Un Vénitien, qui vécut longtemps dans les Indes Orientales, et qui en revient tout juste, dit que là-bas les hommes et les femmes couvrent leur corps mais vont toujours pieds nus, même à cheval. Et Platon conseille bizarrement, pour la santé de tout le corps, de ne donner à la tête et aux pieds d’autre couverture que celle que la nature y a mise. Étienne Bathory que les Polonais ont choisi comme roi, après Henri d’Anjou qui a été ensuite le nôtre sous le nom d’Henri III, et qui est à la vérité un des plus grands princes de notre siècle, ne porte jamais de gants, et ne change jamais quand il sort le bonnet qu’il porte à l’intérieur, quel que soit le temps qu’il fait, même en hiver. Si je ne puis supporter d’être déboutonné et débraillé, les laboureur de mon voisinage, eux, se sentiraient bien gênés de ne pas l’être. Varron prétend que, quand on ordonna que nous gardions la tête nue en présence des dieux ou du magistrat, on le fit plus par souci de notre santé et pour nous protéger des injures du temps que comme une marque de respect. Et puisque nous sommes sur le froid, et que nous, Français, sommes habitués à mettre des vêtements bigarrés (mais pas moi, je ne m’habille guère que de noir ou de blanc, comme le faisait mon père), ajoutons ceci : le Capitaine Martin Du Bellay raconte avoir vu, pendant l’expédition au Luxembourg, les gelées si rudes, que le vin des provisions était coupé à coups de hache, qu’il était distribué au poids aux soldats, et qu’ils l’emportaient dans des paniers. Ovide dit des choses du même genre :

Le vin conserve la forme de la cruche.

Ce n’est plus un breuvage : on le boit en morceaux !

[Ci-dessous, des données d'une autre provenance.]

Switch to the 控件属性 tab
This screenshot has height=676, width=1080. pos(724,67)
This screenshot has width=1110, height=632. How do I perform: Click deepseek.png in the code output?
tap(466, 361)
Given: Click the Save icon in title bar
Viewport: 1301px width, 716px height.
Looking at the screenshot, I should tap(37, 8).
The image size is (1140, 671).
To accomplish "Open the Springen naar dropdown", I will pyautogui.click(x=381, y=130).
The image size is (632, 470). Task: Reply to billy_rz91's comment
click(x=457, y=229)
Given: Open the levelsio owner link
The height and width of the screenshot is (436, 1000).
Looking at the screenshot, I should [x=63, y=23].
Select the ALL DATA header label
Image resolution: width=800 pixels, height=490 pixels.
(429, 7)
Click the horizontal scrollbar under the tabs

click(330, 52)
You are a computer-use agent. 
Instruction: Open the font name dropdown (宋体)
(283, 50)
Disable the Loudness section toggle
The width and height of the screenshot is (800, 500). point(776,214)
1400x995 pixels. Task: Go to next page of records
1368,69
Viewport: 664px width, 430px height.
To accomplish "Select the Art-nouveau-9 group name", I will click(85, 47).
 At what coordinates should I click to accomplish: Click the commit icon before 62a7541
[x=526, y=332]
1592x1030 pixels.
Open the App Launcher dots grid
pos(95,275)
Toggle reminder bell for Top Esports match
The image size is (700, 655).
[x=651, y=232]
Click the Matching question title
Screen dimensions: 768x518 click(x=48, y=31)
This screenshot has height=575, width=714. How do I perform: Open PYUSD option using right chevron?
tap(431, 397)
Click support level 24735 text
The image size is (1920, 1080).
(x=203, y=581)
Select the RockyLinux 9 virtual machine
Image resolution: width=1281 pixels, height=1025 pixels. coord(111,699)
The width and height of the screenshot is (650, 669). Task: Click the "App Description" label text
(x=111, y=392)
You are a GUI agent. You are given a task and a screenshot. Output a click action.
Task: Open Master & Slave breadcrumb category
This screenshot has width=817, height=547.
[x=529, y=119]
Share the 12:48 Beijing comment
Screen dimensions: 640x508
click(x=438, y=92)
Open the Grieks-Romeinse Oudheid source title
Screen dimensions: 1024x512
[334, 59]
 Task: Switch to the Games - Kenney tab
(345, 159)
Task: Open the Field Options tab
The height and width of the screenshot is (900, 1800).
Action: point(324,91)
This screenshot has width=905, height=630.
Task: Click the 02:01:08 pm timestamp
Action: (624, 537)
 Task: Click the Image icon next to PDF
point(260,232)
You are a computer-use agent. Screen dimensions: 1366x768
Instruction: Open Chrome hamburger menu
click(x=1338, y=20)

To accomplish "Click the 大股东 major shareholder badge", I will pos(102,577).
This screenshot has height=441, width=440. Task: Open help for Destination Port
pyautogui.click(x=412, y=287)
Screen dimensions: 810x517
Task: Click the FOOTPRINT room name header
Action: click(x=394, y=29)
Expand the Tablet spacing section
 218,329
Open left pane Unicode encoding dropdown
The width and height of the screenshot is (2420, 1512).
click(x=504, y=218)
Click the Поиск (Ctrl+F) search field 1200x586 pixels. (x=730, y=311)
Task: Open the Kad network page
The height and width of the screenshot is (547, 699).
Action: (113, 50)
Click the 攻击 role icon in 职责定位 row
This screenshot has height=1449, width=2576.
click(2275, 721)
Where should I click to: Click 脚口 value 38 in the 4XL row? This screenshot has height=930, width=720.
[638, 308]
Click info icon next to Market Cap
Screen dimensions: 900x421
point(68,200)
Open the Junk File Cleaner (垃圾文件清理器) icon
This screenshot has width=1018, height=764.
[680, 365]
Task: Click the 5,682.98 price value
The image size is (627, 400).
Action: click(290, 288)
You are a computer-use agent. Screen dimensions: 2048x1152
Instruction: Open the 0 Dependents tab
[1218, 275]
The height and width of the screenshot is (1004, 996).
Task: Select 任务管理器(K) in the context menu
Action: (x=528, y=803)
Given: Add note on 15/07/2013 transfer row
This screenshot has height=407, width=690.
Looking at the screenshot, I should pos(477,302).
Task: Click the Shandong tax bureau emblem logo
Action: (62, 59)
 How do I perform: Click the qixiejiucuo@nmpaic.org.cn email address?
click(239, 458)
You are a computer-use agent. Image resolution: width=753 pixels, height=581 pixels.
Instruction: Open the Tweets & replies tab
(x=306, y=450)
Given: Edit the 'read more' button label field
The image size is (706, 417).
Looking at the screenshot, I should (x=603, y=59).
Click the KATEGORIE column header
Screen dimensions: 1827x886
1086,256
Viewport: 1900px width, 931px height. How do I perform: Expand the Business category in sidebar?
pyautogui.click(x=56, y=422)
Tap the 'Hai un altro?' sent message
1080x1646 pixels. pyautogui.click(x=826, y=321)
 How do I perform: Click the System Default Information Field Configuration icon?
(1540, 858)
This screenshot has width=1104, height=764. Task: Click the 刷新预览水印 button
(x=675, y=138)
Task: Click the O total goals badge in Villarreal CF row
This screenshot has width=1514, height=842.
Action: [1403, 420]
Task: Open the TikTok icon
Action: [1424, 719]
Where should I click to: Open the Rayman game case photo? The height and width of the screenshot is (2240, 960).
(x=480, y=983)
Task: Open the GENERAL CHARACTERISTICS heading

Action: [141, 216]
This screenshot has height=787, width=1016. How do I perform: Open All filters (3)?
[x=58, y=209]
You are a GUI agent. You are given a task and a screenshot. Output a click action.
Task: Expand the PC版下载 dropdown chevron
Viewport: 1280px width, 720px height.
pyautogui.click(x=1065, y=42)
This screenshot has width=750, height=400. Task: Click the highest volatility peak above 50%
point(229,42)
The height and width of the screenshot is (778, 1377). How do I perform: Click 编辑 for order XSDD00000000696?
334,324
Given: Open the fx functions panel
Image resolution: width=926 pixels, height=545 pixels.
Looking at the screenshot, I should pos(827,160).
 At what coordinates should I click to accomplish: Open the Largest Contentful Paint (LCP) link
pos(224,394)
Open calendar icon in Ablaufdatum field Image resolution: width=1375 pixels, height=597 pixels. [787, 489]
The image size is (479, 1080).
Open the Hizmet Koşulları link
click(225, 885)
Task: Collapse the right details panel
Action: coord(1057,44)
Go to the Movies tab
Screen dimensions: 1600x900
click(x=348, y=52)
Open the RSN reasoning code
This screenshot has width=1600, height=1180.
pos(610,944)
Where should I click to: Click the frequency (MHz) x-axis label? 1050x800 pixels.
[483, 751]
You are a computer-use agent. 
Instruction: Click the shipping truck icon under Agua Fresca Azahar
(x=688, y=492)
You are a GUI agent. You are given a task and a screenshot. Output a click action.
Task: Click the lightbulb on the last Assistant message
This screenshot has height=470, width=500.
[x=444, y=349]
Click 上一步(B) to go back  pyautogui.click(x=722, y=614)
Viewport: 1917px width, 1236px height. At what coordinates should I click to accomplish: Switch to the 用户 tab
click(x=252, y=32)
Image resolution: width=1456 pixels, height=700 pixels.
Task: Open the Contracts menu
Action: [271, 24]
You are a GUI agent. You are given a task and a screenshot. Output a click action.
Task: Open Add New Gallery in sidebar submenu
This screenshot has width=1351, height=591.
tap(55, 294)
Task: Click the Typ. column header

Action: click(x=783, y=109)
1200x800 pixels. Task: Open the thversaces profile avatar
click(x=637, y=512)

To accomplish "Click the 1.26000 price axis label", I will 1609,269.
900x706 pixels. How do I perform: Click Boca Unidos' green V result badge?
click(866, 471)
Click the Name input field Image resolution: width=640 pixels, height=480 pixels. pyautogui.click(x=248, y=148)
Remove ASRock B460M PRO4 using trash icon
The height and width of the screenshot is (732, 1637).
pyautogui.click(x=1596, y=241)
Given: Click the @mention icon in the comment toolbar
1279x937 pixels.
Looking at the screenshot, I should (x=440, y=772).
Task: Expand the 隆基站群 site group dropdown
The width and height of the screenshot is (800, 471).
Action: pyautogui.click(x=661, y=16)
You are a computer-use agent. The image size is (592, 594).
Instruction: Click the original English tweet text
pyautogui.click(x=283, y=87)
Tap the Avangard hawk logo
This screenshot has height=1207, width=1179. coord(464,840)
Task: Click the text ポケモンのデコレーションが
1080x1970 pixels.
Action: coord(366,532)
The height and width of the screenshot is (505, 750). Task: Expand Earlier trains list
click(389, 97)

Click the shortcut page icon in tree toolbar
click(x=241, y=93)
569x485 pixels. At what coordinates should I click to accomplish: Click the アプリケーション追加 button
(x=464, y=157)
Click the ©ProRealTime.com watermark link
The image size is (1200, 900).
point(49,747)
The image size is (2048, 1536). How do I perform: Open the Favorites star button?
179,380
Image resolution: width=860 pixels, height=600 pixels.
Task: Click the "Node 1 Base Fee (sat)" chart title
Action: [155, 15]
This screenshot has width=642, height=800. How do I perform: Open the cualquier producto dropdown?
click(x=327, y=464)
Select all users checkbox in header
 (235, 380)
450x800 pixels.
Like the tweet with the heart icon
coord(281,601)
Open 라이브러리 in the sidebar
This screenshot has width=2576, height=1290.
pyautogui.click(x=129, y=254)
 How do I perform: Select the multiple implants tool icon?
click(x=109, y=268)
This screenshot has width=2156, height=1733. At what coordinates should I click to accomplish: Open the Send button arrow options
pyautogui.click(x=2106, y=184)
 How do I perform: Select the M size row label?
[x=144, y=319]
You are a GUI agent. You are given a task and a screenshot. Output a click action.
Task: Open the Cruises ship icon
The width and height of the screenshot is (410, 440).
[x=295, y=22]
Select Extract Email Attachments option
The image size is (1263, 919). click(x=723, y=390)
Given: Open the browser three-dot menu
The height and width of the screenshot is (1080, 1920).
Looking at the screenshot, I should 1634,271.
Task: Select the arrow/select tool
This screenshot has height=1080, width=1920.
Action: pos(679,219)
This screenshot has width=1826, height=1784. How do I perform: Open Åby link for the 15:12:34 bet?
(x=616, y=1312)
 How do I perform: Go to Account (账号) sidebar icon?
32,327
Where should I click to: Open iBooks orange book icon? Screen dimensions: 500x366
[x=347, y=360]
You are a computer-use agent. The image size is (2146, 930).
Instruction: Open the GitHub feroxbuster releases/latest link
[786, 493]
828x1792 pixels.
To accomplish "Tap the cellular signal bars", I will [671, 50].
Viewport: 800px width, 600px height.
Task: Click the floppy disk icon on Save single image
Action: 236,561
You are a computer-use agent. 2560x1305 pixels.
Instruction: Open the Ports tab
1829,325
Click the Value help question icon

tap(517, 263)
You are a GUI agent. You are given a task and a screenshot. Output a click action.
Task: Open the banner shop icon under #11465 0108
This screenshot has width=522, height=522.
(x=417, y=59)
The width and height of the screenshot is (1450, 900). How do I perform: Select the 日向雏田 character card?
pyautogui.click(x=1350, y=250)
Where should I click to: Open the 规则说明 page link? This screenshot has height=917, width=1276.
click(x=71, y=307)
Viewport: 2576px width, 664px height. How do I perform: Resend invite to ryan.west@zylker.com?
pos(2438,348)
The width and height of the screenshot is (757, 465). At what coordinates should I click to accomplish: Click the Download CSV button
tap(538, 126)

[Ovide, Tristes, III, x, 23]

Les gelées sont si rudes à l’embouchure du Marais Méotide, qu’à l’endroit même où le lieutenant de Mithridate avait livré bataille aux ennemis à pied sec, et les avait vaincus, il gagna encore contre eux, l’été venu, une bataille navale ! Les Romains furent très désavantagés dans le combat qu’ils livrèrent contre les Carthaginois près de Plaisance, parce qu’ils montèrent à la charge le sang figé et les membres transis de froid ; Hannibal, de son côté, avait fait faire du feu dans tout son camp pour réchauffer ses soldats, et distribuer de l’huile dans les compagnies, afin qu’ils puissent en frictionner leurs membres engourdis et rendre ainsi leurs nerfs plus souples et protéger les pores de leur peau contre les bourrasques et le vent glacé qui soufflait alors. La retraite des Grecs, revenant de Babylone vers leur pays, est célèbre par les difficultés et les souffrances qu’ils eurent à surmonter. C’est ainsi par exemple, qu’ils furent accueillis dans les montagnes d’Arménie par une terrible tempête de neige, et qu’ils en perdirent leur chemin, ne reconnaissant plus le pays. Étant soudain attaqués, ils durent rester un jour et une nuit sans boire ni manger, et la plupart de leurs bêtes moururent. Parmi eux, il y eut beaucoup de morts ; nombre d’entre eux devinrent aveugles à cause du grésil et de la lumière éblouissante de la neige ; beaucoup d’autres avaient les extrémités des membres gelées, d’autres encore étaient raides, transis, et immobilisés par le froid, et pourtant encore pleinement conscients. Alexandre vit un peuple chez qui on enterre les arbres fruitiers en hiver pour les protéger de la gelée. Nous pouvons aussi voir cela chez nous. À propos de vêtements : le roi du Mexique changeait quatre fois par jour de vêtements et jamais ne les remettait. Il employait ceux qu’il ôtait à ses libéralités et récompenses continuelles, de même que jamais ni pot, ni plat, ni ustensile de sa cuisine et de sa table ne lui étaient présentés deux fois.